Exercise requirements: Copy the data from the start through the line containing "(x=513, y=538)", inclusive, replacing "toggle" with "switch" and leaving everything else unchanged.
## begin
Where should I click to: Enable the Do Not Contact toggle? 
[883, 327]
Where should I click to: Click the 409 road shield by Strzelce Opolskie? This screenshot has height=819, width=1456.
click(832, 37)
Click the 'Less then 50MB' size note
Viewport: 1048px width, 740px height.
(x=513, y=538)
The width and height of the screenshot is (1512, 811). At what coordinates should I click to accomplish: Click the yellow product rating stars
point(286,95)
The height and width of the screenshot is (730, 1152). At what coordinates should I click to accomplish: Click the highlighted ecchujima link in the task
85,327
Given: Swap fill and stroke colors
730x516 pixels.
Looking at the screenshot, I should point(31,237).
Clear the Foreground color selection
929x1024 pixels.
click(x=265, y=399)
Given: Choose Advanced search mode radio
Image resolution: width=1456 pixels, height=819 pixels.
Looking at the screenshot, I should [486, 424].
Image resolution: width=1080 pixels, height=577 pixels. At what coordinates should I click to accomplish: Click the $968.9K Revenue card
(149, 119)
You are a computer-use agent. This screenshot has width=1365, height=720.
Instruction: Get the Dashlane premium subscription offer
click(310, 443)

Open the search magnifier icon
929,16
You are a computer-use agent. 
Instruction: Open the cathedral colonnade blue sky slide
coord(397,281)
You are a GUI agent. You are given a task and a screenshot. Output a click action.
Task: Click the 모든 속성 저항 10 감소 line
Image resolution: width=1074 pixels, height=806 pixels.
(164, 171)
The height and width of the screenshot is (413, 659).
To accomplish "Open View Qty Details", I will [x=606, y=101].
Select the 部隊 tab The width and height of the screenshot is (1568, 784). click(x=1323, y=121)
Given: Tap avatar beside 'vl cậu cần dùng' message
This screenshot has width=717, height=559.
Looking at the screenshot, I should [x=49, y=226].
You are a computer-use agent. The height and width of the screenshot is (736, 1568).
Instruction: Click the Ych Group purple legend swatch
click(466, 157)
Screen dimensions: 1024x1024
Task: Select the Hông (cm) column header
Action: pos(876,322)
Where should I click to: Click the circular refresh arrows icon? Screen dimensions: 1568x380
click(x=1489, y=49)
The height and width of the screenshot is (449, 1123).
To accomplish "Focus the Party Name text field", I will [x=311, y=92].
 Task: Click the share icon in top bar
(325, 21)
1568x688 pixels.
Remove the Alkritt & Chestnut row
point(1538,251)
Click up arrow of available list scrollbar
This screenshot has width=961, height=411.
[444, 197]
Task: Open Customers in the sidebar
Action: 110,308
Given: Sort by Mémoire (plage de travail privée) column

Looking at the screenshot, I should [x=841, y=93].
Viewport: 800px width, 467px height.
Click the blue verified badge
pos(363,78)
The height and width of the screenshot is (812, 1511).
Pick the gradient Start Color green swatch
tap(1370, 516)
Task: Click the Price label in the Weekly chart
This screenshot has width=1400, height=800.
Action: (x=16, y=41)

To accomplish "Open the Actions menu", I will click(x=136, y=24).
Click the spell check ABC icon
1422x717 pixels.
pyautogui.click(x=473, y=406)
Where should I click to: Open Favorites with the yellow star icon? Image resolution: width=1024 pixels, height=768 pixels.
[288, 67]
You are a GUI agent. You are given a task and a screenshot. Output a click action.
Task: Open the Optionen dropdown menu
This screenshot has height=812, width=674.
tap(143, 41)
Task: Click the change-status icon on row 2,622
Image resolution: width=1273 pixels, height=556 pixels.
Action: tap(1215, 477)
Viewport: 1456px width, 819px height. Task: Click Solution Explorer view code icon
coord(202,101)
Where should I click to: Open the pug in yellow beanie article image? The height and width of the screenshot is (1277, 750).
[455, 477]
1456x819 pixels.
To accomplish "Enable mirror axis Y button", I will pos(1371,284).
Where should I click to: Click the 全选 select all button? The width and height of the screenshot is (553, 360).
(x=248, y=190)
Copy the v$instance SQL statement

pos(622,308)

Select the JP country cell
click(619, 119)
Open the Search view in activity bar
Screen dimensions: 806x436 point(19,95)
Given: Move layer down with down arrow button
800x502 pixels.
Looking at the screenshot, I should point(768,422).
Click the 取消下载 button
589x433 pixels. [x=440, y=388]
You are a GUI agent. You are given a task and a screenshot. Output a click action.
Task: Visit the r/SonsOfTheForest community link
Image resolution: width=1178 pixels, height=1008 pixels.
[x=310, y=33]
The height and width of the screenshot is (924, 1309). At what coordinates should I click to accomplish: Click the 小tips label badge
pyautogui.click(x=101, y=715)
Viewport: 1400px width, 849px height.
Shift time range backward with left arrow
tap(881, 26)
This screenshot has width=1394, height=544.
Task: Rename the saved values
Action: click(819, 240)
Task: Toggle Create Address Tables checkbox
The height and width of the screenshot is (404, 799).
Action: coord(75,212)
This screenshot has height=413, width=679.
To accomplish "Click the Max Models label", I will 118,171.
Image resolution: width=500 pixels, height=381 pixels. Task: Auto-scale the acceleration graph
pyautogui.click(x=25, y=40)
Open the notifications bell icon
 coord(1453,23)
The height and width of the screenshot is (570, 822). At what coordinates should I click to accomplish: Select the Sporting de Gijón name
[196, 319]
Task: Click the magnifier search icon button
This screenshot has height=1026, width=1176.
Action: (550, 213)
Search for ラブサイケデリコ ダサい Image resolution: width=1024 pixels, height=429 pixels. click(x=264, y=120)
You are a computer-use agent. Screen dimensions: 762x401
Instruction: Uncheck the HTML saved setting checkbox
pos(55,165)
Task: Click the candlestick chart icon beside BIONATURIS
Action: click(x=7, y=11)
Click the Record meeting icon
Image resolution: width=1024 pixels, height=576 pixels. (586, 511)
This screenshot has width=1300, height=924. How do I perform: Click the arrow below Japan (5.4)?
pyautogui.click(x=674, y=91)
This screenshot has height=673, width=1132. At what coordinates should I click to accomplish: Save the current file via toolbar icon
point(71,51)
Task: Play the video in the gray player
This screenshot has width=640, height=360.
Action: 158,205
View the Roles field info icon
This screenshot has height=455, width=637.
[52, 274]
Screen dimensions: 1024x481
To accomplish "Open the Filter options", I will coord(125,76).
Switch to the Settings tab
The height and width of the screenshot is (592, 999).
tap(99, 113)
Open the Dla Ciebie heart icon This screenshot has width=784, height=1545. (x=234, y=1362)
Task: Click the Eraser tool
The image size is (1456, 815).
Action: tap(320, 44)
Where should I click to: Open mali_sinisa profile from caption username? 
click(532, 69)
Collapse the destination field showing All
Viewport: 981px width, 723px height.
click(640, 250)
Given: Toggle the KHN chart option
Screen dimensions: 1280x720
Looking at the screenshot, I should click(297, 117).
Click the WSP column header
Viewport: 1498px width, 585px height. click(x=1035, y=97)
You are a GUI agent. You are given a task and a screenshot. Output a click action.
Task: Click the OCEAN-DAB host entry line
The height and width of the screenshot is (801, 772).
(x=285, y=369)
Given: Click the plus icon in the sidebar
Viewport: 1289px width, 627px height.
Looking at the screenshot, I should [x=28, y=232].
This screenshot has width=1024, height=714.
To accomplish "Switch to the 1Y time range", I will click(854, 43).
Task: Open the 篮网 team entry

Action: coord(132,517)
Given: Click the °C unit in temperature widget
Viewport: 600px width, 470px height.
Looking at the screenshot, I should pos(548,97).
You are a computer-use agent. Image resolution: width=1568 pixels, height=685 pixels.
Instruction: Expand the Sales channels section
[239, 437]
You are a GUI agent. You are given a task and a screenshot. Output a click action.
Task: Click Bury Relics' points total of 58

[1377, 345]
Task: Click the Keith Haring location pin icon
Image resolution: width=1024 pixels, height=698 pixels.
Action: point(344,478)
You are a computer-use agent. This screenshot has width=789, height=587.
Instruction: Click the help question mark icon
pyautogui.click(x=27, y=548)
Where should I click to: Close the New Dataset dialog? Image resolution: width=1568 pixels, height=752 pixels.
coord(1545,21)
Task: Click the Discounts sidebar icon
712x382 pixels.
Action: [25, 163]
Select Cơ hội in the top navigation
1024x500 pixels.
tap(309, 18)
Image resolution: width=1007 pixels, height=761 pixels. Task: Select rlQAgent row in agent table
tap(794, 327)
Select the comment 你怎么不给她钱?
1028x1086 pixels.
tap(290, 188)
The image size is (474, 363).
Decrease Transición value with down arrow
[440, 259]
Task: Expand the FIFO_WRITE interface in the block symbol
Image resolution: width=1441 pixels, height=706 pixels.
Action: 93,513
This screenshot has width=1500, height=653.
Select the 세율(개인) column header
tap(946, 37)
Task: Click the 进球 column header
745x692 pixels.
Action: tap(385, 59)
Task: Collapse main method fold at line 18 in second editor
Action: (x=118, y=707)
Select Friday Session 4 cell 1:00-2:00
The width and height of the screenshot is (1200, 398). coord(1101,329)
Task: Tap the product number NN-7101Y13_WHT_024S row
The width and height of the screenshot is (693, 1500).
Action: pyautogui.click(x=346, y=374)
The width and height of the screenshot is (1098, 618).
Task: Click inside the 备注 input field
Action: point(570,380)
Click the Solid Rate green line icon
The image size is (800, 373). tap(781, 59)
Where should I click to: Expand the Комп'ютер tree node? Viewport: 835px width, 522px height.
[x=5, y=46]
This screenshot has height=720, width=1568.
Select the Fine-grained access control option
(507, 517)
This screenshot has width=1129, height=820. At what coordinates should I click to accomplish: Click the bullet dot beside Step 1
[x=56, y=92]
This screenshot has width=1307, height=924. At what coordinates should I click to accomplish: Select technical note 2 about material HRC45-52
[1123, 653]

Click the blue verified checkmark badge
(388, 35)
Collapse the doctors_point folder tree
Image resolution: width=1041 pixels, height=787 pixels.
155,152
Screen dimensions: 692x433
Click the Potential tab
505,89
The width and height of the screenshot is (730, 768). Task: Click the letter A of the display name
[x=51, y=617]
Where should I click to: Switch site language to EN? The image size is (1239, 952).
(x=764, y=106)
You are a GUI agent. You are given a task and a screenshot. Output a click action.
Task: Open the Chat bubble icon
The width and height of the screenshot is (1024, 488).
## end
Final answer:
Where should I click to: Enable the Do Not Contact switch? 
[883, 327]
Where should I click to: Click the 409 road shield by Strzelce Opolskie? This screenshot has height=819, width=1456.
click(832, 37)
Click the 'Less then 50MB' size note
Viewport: 1048px width, 740px height.
(x=513, y=538)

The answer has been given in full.